**RECORDS PROVIDED:**
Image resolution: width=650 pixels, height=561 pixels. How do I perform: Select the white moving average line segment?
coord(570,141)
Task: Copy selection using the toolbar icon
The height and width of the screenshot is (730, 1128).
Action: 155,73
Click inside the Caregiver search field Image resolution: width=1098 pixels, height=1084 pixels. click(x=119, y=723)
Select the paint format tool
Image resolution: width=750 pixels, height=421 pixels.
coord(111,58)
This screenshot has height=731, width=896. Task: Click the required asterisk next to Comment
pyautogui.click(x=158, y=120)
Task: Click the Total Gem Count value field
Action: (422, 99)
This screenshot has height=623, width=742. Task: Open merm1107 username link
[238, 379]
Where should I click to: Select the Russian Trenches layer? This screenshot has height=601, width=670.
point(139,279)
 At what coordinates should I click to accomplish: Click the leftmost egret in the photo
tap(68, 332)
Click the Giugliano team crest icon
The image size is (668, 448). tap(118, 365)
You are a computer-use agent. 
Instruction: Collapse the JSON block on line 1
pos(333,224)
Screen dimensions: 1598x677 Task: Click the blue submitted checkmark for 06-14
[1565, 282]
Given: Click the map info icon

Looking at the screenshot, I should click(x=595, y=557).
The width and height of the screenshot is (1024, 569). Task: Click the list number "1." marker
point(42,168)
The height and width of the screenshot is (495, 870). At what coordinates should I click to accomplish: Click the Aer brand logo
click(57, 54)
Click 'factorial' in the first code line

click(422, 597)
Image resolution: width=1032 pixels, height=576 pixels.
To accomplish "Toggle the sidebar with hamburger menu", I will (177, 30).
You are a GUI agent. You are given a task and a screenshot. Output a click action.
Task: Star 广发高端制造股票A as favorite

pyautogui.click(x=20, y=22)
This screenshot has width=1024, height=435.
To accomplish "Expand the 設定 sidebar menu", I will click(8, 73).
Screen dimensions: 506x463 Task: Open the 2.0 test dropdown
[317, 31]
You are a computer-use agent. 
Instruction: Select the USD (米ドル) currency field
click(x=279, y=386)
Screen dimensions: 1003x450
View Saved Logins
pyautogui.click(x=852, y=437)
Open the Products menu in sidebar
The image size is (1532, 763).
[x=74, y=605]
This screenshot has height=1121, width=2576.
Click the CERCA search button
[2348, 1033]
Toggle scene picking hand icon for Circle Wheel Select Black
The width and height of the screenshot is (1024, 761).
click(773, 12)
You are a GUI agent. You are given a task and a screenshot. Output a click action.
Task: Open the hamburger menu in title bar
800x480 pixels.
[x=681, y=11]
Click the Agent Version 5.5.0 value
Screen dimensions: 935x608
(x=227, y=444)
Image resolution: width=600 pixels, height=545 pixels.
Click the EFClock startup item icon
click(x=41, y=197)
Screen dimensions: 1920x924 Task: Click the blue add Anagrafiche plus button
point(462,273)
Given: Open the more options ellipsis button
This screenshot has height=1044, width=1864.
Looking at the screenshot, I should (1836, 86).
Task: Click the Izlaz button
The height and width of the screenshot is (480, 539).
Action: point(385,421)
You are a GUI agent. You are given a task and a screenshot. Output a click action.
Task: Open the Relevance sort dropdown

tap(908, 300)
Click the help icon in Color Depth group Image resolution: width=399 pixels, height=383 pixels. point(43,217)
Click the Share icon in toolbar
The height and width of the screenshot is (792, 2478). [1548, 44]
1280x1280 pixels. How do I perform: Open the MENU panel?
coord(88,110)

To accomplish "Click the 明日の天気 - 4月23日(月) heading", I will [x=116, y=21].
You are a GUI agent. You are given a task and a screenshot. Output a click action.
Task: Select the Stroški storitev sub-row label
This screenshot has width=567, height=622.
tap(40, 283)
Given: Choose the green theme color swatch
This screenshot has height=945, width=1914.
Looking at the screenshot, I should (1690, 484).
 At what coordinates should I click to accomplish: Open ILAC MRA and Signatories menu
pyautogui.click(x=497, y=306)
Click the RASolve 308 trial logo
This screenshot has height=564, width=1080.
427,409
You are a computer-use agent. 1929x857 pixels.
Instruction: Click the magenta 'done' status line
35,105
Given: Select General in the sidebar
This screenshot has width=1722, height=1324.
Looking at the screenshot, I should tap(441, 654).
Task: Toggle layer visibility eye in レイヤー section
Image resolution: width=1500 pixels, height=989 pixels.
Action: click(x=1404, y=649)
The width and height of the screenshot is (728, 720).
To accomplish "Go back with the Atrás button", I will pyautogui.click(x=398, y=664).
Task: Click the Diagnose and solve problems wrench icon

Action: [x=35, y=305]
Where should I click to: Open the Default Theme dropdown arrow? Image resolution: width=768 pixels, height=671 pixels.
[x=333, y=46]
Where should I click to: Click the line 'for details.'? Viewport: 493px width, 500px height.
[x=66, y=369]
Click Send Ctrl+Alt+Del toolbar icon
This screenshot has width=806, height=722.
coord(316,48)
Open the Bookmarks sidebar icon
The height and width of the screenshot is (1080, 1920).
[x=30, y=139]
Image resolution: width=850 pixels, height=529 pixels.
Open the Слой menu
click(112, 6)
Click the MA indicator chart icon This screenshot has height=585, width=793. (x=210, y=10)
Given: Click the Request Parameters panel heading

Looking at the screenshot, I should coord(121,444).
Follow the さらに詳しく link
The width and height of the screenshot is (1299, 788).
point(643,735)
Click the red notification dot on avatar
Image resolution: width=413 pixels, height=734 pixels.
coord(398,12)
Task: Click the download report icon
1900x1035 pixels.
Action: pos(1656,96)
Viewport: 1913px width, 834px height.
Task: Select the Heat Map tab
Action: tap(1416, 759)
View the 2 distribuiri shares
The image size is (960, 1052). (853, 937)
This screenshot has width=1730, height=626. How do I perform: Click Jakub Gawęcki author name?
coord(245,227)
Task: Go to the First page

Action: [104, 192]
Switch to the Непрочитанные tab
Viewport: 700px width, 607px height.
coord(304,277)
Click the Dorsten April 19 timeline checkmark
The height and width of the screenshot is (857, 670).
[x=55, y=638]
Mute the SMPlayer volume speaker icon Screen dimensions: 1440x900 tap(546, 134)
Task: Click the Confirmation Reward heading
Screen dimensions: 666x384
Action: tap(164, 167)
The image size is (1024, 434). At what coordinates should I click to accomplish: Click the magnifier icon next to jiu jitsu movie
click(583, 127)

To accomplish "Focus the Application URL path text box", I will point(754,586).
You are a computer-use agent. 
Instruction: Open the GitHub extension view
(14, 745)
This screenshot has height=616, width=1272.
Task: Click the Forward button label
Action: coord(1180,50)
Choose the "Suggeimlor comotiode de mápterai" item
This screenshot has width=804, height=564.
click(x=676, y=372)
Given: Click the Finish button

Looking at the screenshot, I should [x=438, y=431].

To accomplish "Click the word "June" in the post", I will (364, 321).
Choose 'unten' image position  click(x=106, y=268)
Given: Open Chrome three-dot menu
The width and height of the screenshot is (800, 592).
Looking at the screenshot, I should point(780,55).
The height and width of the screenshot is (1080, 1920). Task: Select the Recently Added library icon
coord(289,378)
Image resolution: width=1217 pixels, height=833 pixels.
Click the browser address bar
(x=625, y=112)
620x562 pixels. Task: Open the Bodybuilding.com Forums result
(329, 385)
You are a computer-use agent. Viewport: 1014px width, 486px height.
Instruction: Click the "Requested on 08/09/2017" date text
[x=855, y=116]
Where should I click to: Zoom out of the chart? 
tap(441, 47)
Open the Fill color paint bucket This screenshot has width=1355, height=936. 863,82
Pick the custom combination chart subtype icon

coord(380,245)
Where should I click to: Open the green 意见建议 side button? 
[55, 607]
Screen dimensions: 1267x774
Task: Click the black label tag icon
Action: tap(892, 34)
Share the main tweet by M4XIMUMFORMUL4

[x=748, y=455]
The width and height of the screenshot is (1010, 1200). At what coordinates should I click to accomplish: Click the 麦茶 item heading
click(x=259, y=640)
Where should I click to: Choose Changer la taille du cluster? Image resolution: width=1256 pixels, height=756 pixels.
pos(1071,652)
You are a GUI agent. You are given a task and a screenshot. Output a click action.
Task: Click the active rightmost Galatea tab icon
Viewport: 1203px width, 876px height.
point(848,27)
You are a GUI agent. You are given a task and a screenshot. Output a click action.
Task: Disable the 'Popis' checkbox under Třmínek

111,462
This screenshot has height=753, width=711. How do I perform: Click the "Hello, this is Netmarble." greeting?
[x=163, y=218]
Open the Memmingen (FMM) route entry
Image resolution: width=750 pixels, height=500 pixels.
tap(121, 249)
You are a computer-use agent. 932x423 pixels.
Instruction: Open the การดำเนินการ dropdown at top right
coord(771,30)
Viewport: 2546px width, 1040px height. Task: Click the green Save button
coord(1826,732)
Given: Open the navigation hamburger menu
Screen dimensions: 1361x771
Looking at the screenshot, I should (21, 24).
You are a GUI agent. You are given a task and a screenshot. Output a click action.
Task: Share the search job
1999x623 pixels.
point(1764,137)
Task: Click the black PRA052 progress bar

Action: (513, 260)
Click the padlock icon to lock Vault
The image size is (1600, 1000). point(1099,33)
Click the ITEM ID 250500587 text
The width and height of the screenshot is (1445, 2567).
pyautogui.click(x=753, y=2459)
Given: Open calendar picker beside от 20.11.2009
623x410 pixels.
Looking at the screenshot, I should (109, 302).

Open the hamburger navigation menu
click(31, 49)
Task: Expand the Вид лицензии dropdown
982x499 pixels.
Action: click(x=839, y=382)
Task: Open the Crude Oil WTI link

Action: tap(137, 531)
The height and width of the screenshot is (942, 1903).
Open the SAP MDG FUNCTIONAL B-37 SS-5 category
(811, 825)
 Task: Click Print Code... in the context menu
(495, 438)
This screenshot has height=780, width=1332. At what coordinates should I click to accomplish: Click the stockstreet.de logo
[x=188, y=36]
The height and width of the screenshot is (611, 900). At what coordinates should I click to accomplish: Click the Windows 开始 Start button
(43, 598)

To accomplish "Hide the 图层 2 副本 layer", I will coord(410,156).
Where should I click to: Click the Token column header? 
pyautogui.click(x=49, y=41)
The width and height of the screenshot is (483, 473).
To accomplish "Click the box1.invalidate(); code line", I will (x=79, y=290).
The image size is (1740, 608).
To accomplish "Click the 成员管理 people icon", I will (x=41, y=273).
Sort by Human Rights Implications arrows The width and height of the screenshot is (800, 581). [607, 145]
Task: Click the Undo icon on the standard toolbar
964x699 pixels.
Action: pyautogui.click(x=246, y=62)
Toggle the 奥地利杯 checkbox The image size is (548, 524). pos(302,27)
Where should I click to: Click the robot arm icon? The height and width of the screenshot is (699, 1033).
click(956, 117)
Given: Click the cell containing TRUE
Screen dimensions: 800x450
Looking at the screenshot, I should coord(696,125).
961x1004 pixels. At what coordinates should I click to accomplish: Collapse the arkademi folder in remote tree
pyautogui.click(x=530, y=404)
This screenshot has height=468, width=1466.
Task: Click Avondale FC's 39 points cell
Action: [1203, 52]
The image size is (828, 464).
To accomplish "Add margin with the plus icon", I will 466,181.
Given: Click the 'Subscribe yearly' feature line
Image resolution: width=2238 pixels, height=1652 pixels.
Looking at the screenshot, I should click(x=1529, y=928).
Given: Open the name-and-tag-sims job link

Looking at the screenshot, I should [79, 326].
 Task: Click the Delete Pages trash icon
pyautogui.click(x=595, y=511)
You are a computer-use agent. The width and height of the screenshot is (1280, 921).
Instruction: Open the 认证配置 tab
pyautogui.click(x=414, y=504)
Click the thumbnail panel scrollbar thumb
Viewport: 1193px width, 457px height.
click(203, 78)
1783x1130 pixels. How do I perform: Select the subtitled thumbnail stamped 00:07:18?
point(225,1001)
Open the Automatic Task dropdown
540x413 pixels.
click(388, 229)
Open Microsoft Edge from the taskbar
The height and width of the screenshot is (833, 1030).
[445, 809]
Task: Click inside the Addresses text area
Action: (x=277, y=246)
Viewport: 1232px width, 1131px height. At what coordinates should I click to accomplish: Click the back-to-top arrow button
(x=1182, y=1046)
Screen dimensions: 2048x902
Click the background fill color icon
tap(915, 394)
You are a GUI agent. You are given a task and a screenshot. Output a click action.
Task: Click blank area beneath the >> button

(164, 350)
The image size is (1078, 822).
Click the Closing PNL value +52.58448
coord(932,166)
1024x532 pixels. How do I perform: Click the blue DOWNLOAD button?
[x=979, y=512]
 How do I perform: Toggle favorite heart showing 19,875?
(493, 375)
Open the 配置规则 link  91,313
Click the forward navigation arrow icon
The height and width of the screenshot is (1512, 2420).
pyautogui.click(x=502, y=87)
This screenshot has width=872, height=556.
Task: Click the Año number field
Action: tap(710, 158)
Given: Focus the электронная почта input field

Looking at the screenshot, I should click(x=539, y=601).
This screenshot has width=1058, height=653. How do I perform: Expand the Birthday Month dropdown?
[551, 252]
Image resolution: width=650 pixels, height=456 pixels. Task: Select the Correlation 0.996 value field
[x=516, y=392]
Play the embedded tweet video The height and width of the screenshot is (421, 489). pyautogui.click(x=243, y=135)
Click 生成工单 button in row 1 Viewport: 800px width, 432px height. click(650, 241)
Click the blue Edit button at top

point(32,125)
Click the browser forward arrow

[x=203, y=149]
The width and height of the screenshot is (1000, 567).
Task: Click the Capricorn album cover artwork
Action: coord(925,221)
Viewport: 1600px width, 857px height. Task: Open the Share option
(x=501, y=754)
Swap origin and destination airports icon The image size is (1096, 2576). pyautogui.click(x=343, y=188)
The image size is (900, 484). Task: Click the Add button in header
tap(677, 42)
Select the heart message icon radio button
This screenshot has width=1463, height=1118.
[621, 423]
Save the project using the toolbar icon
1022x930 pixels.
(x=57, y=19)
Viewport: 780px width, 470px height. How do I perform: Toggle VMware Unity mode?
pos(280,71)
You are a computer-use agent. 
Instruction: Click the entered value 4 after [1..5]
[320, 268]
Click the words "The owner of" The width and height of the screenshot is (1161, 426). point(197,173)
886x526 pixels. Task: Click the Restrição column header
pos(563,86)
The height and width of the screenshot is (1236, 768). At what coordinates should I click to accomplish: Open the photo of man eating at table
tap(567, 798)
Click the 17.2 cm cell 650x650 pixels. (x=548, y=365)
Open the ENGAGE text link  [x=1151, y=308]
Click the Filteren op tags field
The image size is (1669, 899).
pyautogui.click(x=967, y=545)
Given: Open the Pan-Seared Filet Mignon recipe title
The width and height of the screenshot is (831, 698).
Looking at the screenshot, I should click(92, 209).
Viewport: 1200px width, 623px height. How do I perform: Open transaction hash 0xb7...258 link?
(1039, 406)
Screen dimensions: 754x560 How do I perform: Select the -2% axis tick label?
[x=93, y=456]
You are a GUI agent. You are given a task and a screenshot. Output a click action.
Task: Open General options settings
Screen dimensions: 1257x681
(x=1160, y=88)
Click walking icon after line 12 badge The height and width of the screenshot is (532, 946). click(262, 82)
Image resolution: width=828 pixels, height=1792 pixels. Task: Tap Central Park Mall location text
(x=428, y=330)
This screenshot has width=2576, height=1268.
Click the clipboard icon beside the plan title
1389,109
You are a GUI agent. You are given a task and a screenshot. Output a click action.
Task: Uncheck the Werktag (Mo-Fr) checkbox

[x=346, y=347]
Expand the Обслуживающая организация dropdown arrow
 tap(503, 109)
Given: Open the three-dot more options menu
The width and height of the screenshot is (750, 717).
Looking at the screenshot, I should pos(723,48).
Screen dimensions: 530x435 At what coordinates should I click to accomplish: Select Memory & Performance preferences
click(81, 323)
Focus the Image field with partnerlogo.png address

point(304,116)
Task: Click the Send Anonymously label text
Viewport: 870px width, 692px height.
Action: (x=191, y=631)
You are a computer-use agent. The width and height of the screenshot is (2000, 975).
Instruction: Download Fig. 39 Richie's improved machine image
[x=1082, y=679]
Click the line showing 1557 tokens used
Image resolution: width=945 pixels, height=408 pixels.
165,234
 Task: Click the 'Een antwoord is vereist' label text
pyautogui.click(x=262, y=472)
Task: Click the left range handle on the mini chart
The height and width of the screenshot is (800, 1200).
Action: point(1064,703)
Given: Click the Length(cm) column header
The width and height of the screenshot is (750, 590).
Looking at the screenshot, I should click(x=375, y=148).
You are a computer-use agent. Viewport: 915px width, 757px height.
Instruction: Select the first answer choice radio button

**THE PROBLEM:** Pull every line that holds the string "more" out of the records.

**OUTPUT FOR THIS TASK:**
Given: Open the more options ellipsis button
Given: Open the three-dot more options menu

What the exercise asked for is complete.